Growing up as a hockey player in Winfield, Mark Macdougall has driven into the parking lot of the Winfield Arena many times over the years.
And while the arena will always conjure memories for the 21-year-old George Elliot graduate, the hockey memories may now be replaced by something else. For the past 15 weeks Macdougall has been part of a 10-student strong crew from the Okanagan College construction program that has now completed its portion of building a new food bank for Lake Country.
“I’ve always enjoyed living in Winfield,” said Macdougall on Friday afternoon at the completion of the OC construction job, building the new Lake Country Food Bank from the ground up. “I love the community. It’s pretty remarkable to think that every time I drive by here I will always have the memory of building this structure. It’s pretty cool to think you have had a helping hand in building something as magnificent as this. It’s been a great project and I have thoroughly enjoyed it.”
Building the new Lake Country Food Bank was a larger project than the Okanagan College residential construction program normally tackles. As the name implies, students normally construct a house as part of their program. But this year the Vernon-based residential construction program took on the food bank building, a 5,200 (two floors) square foot structure with a unique and modern design that presented its challenges to the students.
“This was a big project and far more complex than anything that we normally do,” said Okanagan College construction instructor Rob Barton. “These students really stepped up. There was a lot done and it was done safely so we couldn’t ask for anything more. It was quite a challenging build for these students.”
The students completed building the structure nearly to lock-up stage with a basement and main floor featuring angled windows and roof and using many new building technologies.
Working with a crew of students fit nicely with the community-aspect of the new building for the Lake Country Food Bank, but also meant at times, things moved slower than a regular construction job.
“I think it was a great experience for the students,” said Rotarian Tom Roth, who owns Immaculate Construction in Lake Country and is the construction manager.
“Every day we were more optimistic on how much was going to get done.
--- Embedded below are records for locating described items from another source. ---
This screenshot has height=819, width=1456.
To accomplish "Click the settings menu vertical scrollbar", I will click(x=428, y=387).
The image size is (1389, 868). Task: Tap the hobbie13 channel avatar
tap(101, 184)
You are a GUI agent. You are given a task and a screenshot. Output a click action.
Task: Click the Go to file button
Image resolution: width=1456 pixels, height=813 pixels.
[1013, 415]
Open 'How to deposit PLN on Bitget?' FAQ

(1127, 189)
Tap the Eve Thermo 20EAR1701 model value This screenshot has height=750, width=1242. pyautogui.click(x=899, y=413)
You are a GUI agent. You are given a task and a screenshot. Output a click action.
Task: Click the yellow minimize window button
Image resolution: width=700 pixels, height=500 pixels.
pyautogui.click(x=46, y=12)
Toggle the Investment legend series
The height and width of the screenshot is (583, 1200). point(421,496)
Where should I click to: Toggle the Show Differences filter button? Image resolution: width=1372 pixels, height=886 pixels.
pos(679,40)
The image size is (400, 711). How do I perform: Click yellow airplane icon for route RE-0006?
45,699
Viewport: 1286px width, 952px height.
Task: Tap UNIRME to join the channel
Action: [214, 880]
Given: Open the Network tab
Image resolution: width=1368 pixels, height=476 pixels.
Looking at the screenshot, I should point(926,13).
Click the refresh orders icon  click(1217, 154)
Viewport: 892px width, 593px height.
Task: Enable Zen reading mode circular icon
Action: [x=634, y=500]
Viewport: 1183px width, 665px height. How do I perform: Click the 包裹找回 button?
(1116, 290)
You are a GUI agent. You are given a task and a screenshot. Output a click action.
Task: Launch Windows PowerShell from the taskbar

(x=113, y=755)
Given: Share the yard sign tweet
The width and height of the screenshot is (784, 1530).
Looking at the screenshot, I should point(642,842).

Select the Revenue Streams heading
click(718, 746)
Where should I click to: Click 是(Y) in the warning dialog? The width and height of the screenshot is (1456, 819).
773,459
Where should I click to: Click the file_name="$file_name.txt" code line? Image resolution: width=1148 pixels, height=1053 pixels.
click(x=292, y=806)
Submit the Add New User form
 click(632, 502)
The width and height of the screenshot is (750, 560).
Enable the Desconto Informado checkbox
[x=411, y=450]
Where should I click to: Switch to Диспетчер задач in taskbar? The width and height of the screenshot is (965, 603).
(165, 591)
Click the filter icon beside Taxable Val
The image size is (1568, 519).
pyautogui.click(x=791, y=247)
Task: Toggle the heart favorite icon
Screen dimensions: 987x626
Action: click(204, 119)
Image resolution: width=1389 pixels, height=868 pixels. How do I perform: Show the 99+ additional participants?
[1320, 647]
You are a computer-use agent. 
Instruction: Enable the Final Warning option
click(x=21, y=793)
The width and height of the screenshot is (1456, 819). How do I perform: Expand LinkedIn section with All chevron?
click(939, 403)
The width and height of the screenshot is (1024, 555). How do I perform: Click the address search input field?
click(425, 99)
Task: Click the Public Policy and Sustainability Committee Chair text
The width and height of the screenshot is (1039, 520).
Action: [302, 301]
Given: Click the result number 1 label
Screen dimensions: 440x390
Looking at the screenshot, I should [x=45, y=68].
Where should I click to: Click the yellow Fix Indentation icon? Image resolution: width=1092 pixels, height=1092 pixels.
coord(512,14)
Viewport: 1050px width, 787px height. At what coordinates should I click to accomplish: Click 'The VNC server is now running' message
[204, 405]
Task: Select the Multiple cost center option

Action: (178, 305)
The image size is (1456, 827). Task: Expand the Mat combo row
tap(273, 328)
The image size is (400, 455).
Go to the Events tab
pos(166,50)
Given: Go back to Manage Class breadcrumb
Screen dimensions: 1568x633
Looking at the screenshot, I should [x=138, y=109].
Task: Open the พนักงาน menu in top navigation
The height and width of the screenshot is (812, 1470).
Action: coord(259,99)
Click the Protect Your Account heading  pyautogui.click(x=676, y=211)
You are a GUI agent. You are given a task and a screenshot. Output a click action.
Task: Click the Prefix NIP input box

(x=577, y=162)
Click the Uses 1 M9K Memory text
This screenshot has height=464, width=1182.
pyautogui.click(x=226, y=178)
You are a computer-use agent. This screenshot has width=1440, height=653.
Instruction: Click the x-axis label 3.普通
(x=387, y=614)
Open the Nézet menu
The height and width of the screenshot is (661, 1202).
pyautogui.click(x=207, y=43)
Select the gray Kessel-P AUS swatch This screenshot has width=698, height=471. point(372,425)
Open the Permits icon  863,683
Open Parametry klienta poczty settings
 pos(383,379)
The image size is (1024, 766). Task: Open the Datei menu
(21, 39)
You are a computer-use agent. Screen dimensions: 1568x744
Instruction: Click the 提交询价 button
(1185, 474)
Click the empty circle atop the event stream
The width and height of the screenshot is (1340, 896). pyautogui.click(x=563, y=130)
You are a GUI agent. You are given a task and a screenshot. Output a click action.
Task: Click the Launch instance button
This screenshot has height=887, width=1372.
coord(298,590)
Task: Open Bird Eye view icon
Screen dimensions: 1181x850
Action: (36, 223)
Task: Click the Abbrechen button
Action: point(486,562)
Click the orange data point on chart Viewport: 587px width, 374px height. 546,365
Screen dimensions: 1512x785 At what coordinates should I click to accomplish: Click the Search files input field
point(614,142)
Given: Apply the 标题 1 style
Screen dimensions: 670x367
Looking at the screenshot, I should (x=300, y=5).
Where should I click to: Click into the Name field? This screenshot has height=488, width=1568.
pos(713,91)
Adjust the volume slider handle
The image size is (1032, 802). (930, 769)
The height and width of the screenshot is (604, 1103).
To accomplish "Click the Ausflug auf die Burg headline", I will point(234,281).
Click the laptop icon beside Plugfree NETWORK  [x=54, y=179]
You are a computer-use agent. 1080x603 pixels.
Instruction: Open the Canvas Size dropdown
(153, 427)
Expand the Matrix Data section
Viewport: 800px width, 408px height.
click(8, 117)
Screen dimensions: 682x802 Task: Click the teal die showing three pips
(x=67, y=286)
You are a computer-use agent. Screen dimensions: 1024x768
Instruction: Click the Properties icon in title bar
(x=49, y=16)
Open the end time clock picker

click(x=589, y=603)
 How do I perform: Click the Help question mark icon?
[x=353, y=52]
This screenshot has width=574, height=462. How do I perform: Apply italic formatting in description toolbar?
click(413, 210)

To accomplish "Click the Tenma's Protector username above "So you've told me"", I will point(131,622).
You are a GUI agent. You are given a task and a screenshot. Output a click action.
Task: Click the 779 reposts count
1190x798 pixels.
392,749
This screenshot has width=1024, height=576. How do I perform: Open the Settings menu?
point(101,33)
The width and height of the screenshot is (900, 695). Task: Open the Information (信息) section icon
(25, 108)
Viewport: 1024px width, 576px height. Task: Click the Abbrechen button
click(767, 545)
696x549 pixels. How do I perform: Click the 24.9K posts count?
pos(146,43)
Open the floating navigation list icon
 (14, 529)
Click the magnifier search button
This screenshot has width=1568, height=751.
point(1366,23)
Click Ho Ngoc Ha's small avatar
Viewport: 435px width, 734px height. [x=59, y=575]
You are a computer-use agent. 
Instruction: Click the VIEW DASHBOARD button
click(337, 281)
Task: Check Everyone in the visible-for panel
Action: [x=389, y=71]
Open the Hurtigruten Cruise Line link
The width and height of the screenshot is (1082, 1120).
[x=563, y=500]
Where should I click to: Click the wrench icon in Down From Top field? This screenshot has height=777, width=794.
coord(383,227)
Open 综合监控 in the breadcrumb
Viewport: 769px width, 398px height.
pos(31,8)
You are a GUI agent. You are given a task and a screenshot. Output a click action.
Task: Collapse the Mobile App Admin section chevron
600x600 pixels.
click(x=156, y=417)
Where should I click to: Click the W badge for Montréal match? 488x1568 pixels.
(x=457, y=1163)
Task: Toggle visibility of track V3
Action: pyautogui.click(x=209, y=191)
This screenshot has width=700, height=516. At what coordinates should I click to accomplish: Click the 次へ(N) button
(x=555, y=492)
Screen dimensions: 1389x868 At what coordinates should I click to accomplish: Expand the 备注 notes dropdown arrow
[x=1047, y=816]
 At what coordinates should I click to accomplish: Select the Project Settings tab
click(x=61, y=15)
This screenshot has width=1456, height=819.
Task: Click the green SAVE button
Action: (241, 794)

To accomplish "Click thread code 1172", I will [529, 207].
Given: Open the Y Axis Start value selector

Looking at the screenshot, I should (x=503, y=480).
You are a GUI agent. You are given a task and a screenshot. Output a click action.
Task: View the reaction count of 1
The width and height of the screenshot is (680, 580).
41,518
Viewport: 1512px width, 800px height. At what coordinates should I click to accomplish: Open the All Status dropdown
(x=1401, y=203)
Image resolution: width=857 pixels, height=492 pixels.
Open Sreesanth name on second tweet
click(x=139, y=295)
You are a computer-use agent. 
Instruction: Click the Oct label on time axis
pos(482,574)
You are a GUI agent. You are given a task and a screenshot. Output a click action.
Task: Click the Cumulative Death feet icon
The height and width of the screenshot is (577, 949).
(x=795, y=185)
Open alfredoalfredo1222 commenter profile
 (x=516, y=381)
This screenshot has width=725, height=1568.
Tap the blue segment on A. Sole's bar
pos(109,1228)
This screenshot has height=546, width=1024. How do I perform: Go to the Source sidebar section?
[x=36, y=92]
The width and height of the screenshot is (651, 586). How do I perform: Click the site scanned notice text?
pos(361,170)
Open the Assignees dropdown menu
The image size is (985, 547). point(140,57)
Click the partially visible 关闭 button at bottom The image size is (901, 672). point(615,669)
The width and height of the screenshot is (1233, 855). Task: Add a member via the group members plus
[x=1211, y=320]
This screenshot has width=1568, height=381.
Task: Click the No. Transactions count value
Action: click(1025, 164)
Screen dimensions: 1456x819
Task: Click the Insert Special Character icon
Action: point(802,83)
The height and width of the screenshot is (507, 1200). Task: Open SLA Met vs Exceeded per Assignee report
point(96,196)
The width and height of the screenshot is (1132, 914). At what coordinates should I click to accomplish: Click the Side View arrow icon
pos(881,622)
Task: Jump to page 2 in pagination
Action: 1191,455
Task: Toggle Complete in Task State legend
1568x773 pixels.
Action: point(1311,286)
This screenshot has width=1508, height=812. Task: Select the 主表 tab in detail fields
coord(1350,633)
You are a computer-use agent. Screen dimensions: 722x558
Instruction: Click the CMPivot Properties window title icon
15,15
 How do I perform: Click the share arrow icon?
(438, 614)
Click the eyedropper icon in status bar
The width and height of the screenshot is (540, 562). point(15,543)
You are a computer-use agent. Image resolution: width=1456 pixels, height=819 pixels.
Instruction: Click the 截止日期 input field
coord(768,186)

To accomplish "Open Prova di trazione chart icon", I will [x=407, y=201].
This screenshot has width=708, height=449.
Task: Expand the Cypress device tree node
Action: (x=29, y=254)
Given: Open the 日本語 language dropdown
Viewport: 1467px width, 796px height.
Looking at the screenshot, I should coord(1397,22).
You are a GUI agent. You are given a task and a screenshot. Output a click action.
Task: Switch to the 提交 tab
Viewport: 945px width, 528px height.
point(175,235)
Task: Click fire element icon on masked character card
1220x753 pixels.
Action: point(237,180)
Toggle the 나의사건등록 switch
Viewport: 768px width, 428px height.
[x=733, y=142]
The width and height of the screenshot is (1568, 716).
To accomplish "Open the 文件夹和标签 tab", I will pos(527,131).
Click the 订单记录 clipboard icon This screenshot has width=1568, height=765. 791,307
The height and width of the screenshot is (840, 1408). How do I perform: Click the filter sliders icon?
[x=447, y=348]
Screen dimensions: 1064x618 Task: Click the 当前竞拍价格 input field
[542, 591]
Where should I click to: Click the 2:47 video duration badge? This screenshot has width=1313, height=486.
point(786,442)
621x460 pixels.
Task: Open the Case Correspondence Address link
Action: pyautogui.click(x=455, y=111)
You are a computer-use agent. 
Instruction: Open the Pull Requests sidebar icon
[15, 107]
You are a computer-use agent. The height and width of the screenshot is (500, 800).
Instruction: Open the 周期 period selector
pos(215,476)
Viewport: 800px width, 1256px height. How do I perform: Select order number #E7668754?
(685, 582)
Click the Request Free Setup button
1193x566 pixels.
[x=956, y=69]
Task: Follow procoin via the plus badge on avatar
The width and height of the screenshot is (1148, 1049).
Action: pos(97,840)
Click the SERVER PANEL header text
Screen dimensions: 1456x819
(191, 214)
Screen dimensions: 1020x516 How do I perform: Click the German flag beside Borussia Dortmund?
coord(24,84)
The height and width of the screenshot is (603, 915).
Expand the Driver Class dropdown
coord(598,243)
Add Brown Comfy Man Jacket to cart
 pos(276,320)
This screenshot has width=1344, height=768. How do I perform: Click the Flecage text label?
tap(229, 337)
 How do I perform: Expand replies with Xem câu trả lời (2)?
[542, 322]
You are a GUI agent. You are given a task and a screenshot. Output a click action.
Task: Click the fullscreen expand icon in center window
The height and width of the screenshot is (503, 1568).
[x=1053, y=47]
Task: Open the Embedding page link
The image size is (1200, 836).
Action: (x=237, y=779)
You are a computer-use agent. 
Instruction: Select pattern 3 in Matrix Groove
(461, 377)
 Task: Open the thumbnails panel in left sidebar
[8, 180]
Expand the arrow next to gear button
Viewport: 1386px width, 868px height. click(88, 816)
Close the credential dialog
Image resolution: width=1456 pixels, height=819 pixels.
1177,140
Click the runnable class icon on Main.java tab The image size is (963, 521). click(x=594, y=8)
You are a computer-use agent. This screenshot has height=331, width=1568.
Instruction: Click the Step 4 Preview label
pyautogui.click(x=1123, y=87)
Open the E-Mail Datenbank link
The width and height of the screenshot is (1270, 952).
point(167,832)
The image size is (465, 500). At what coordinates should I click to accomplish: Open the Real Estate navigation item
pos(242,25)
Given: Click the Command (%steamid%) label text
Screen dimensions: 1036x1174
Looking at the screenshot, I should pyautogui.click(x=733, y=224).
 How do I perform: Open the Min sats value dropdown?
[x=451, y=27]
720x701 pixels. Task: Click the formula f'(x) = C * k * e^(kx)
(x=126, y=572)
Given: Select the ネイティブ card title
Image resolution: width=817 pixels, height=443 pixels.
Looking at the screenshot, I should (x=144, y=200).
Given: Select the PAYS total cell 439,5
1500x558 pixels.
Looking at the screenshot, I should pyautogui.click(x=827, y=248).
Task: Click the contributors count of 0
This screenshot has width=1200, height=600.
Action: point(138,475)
You have to think of safety procedures and keeping 10 people that are not so experienced moving and keeping them safe.
“Even though there were more bodies sometimes it moved slower but we have it this far and it feels nice. I got the feel from the students that they were proud to be working on it.
“They worked really hard to get this to where it is.”
Food bank manager Phyllis MacPherson was on hand to thank the OC students and said she was thrilled by the progress and excited for the potential of the new building.
“This is beautiful,” she said. “This fits my vision of an open floor plan. I can visualize it. I’m so excited. I can hardly wait to get in here.”
Plans are to have the project completed by November.